First, this equation `3x⁻² - 7x⁻¹ - 6 = 0` looks a little weird because of the negative exponents. But I know that `x⁻¹` just means `1/x`, and `x⁻²` just means `1/x²`. So, I can rewrite the equation as `3/x² - 7/x - 6 = 0`.

This still looks a bit messy. But I noticed a cool trick! If I let `y` be `1/x`, then `y²` would be `(1/x)²`, which is `1/x²`. So, I can change the whole equation to use `y` instead of `x`:
`3y² - 7y - 6 = 0`

Wow, that looks much friendlier! It's a type of equation we learn to solve by breaking it down into parts that multiply to zero.
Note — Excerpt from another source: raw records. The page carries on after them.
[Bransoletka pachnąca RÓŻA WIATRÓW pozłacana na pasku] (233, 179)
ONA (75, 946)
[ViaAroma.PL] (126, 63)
This is called factoring.
I need to find two numbers that multiply to `3 * -6 = -18` and add up to `-7`. After thinking for a bit, I realized that `2` and `-9` work perfectly because `2 * -9 = -18` and `2 + (-9) = -7`.

So, I can rewrite the middle part `-7y` as `2y - 9y`:
`3y² + 2y - 9y - 6 = 0`

Now, I group the terms and find what's common in each group:
`y(3y + 2) - 3(3y + 2) = 0`

See how `(3y + 2)` is in both parts? I can pull that out:
`(y - 3)(3y + 2) = 0`

For two things multiplied together to be zero, one of them must be zero!
So, either `y - 3 = 0` or `3y + 2 = 0`.

Case 1: `y - 3 = 0`
This means `y = 3`.

Case 2: `3y + 2 = 0`
Subtract 2 from both sides: `3y = -2`
Divide by 3: `y = -2/3`.

Almost done! Remember, we made `y` stand for `1/x`. Now we just put `1/x` back in for `y` to find `x`.

For Case 1: `y = 3`
`1/x = 3`
To find `x`, I can just flip both sides upside down: `x = 1/3`.

For Case 2: `y = -2/3`
`1/x = -2/3`
Again, flip both sides: `x = -3/2`.

So, the real solutions for x are `1/3` and `-3/2`.